Speaker
Description
The Covid-19 pandemic resulted in the release of the new class of vaccine products- the mRNA vaccines. These consist of synthetic mRNA strands packed in lipid nano particle (LNP) that deliver the mRNA to the cells, initiate antigen production and lastly result in immune protection. The function of mRNA in vivo depends on effective, safe and stable delivery to allow cellular uptake and RNA release.
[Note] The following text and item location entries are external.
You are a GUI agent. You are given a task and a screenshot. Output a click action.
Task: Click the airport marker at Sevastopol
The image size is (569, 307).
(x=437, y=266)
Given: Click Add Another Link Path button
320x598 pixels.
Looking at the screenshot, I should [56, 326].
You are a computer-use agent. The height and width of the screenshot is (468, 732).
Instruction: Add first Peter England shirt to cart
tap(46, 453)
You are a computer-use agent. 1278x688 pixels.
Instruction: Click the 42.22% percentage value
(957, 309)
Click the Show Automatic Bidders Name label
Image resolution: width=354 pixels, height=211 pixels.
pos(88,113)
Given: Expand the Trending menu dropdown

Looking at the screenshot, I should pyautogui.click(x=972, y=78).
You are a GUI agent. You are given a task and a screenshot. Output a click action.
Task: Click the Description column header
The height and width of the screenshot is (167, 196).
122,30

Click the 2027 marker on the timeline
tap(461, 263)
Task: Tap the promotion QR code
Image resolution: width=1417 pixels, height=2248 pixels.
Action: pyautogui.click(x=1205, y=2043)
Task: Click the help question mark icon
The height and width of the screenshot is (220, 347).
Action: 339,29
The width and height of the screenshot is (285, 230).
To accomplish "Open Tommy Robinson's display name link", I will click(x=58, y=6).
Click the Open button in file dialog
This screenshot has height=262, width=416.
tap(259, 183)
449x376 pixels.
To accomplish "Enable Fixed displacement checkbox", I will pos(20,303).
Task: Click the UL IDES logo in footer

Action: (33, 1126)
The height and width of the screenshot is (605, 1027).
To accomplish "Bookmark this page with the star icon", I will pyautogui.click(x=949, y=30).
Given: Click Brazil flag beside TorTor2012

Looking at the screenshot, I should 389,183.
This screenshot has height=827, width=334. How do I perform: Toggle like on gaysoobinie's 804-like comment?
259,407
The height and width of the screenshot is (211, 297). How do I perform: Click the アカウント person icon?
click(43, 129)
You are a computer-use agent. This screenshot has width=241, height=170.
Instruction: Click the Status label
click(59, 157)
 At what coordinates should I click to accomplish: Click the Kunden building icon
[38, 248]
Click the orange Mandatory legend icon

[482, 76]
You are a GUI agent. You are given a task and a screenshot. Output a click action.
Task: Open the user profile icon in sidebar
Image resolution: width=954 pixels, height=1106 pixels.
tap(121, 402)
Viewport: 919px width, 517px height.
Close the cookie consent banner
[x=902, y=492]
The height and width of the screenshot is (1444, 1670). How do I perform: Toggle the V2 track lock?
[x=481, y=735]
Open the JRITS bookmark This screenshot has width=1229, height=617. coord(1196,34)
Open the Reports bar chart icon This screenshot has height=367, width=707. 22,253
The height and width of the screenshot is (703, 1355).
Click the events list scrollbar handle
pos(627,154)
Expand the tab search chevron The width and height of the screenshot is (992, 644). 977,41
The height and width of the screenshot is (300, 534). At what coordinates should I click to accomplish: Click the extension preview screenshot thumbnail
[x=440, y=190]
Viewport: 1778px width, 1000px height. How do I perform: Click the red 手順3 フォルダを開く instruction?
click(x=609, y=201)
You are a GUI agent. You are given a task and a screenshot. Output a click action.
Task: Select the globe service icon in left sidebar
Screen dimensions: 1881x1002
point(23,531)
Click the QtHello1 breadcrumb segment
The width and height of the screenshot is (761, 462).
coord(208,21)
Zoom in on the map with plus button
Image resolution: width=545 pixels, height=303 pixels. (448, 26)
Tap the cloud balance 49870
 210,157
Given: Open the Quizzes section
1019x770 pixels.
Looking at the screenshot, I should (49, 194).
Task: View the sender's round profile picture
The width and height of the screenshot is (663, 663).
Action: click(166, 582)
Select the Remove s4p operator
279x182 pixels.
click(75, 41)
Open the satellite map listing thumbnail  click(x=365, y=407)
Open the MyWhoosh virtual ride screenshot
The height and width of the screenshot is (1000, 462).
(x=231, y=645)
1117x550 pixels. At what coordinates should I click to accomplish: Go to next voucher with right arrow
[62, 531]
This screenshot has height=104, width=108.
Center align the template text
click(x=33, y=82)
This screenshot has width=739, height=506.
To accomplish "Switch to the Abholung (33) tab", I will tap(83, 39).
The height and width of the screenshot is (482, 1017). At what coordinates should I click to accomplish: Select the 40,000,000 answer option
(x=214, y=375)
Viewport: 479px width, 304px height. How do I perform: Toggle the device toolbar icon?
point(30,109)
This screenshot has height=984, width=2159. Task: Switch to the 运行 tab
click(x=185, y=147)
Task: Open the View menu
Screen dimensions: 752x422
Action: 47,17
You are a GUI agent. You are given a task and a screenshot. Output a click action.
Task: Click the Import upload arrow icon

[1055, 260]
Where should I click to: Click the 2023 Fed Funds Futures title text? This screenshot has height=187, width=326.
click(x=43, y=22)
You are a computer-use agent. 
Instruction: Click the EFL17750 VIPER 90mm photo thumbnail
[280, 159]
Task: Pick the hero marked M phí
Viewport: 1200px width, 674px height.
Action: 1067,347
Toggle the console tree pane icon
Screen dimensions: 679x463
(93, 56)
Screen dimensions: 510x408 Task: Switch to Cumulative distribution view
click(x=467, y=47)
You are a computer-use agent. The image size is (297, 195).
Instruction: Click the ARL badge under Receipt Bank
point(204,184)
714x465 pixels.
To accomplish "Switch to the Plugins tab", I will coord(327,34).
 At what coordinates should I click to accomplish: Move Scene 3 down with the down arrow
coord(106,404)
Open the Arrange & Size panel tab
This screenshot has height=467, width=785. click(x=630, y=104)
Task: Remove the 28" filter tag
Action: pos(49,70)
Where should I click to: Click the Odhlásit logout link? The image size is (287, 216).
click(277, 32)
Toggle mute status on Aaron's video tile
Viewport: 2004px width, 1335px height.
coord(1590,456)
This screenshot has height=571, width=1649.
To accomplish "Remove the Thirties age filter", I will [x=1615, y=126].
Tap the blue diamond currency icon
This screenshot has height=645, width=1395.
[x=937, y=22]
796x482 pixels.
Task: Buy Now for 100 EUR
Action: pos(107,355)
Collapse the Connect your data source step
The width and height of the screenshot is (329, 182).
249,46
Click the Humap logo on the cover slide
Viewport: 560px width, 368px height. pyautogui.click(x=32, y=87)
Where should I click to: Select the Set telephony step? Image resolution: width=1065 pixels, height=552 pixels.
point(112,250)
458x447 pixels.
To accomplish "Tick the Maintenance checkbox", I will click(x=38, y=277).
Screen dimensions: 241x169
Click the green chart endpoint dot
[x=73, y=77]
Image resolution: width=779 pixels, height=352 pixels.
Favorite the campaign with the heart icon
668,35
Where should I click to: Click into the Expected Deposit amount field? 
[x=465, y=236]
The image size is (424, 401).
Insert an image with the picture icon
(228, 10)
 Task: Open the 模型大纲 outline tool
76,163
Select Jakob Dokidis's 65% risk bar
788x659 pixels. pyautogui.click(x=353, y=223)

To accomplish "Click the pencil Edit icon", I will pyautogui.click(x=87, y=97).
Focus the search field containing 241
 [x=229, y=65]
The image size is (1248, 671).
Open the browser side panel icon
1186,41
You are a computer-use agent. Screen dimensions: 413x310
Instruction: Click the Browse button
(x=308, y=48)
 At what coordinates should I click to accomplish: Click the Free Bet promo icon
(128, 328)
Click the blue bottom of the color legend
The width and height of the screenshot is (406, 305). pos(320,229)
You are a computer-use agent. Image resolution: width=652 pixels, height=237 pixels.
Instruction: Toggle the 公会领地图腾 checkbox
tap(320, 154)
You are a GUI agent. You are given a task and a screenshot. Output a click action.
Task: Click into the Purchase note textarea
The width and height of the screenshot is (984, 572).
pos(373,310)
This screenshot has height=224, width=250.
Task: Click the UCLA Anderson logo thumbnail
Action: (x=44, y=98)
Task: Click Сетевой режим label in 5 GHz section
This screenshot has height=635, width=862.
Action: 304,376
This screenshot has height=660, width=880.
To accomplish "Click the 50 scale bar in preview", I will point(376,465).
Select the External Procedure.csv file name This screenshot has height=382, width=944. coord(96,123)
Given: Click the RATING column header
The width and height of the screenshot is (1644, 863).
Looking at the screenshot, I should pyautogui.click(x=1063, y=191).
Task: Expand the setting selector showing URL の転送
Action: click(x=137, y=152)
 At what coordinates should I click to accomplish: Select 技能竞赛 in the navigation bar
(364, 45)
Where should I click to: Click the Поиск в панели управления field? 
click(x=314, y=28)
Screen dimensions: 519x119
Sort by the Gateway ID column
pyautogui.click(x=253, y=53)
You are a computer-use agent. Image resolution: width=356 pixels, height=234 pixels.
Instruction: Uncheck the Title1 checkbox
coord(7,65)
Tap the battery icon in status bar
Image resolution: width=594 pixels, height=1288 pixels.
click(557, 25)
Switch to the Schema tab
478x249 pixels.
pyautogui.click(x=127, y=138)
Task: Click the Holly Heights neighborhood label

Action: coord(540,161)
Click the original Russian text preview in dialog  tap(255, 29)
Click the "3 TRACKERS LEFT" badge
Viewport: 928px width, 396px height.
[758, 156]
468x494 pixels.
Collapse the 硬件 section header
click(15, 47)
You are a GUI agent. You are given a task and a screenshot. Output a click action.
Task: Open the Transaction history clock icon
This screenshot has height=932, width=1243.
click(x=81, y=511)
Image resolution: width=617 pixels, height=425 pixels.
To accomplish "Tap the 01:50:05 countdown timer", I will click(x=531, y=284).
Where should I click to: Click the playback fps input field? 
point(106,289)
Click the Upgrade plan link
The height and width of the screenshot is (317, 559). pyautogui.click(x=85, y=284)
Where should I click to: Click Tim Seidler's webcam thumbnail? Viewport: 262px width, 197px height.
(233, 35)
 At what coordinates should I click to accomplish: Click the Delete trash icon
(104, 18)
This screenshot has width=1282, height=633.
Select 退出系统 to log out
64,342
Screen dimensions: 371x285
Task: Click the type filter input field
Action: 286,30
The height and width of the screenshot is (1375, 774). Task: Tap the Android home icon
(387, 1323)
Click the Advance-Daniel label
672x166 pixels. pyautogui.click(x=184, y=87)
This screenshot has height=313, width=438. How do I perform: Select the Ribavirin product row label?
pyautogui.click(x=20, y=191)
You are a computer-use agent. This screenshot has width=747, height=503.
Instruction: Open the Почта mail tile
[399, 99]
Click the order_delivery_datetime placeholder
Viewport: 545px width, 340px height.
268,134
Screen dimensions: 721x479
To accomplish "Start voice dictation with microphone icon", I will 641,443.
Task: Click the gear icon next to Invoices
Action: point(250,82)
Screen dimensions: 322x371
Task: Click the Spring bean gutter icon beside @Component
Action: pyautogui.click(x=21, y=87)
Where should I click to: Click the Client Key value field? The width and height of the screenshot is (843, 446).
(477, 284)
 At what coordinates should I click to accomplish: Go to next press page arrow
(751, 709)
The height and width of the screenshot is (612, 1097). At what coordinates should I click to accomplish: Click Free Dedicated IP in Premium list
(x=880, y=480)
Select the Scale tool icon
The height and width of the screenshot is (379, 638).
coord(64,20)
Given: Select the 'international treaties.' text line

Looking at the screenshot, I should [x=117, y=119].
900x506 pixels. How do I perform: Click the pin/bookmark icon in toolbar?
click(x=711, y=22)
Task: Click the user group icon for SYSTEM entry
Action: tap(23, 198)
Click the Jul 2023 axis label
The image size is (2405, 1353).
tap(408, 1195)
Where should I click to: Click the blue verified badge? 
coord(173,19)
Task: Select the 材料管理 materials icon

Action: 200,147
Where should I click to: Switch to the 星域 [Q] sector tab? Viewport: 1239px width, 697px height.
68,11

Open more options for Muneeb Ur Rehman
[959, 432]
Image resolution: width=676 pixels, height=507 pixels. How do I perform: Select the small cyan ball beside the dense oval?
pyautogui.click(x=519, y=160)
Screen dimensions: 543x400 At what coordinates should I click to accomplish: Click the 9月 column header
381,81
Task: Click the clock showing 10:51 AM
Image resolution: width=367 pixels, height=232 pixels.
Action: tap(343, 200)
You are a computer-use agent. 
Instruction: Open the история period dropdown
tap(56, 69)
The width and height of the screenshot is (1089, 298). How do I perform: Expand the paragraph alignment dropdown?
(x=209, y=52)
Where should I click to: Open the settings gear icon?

One of the main disadvantages of mRNA vaccines is that they need to be stored at ultra-low temperatures, hampering the world-wide distribution during the pandemic. To overcome this hurdle the characterization of the structure-activity relationship of mRNA LNPs formation is crucial for fully understanding their mechanism and in order to improve their stability. LNPs are multicomponent systems consisting of a shell and a core. The shell consists of PEG, a helper lipid such as DSPC and Cholesterol, whereas the core mainly consists of an ionizable lipid and mRNA. In particular, the interaction of mRNA, water and ionized lipids in the core of LNP seems to play a major role in degradation and understanding these processes will aid to optimize mRNA LNP design in the future.
Here, we determine structural features such as changes in morphology and degradation processes of mRNA LNP in different settings and with different lipid compositions by combining cryo-electron microscopy, SAXS, CV-SANS with LNP standard assays (DLS, Ribogreen, RNA integrity and protein expression) to gain insight in their formation kinetics and investigate the cause of their instability during storage.